[EXTRACT TO READ]:
+++
Mazzei was envious — and inspired. After all, she was young and attractive, with a size 2 body and 32C breasts. She wasn’t sure about dancing onstage, but, like most millennials, she had some digital expertise. So she hatched a plan to broadcast live sex videos from her bedroom.
After a little research, Mazzei found a platform called My Free Cams, where viewers could watch “for free” and tip “when they wanted.” She studied other camgirls to get a sense of how they acted and what people liked. She came up with the persona of Una — a slightly goofy, nerdy character who wasn’t afraid to bare it all.
“It was a combination of a fantasy of who I wanted to be, plus the results of my research as to which camgirls were the most popular,” she says. The pseudonym Una came from its singularity, and just like her real name, was unusual and made up of three letters.
Even with a few technical glitches,
Mazzei’s premiere was a soaring success. Visitors were intoxicated by her offbeat humor and, of course, the strategic closeups. She earned $450 that first night.
“Here they were, hundreds of eyeballs glued to my every move. I was Queen Seductress, and I had found my people,” she writes of that first performance.
+++
[Dataset items]

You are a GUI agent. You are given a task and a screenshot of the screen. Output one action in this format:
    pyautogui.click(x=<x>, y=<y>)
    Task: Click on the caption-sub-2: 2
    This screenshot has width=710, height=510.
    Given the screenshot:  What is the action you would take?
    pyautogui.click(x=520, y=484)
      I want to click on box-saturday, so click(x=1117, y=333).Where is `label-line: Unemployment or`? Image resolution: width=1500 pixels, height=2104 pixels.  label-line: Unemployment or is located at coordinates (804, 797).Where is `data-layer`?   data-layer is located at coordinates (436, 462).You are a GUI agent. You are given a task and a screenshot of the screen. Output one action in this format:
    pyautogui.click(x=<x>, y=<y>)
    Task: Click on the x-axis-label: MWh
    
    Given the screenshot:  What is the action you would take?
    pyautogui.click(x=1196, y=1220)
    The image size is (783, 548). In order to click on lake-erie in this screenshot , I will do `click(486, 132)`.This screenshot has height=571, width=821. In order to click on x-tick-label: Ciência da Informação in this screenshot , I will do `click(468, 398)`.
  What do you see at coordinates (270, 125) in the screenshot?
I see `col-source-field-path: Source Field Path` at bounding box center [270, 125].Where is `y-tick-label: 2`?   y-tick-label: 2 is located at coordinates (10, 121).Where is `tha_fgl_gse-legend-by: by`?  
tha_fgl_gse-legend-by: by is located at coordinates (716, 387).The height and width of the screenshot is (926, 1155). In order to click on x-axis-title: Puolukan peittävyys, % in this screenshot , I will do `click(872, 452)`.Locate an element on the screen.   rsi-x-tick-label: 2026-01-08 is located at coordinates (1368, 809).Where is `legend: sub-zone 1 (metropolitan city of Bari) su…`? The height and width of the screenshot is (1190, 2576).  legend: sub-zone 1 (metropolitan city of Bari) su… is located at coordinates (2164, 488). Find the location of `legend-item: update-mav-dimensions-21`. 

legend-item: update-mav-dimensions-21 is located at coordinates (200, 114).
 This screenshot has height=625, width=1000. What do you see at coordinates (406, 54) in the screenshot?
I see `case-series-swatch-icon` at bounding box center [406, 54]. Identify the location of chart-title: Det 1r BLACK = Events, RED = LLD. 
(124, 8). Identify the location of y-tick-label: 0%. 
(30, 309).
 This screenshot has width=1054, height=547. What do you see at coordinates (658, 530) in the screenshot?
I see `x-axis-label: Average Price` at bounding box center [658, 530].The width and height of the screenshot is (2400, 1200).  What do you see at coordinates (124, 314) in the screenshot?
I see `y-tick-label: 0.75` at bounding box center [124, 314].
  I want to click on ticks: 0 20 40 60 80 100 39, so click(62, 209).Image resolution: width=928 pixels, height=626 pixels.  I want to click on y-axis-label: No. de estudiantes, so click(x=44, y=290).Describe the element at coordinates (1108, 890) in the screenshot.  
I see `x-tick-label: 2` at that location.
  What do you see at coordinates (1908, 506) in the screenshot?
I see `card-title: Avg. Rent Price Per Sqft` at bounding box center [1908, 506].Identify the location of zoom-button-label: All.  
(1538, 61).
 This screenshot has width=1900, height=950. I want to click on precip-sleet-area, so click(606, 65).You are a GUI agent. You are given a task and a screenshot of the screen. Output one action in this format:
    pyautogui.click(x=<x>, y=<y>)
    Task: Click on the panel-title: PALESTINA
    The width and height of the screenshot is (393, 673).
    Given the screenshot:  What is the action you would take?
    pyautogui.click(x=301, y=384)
+++
[WORK REQUEST A]: In the passage about Mazzei, what traits does the persona Una have? List them all.
[WORK REQUEST B]:
Answer these questions on the passage about Mazzei:
(i) What platform did Mazzei find?
(ii) How much did she earn on her first night?
(iii) What two things intoxicated her visitors?
[WORK REQUEST C]: According to the passage about Mazzei, why did she choose the pseudonym Una?
The dataset items are separate material and have nothing to do with the passage about Mazzei.

[RESPONSE BOX A]:
- Slightly goofy
- Nerdy
- Not afraid to bare it all

[RESPONSE BOX B]:
(i) My Free Cams.
(ii) $450.
(iii) Her offbeat humor and the strategic closeups.

[RESPONSE BOX C]: The name came from its singularity. Like her real name, it was also unusual and had three letters.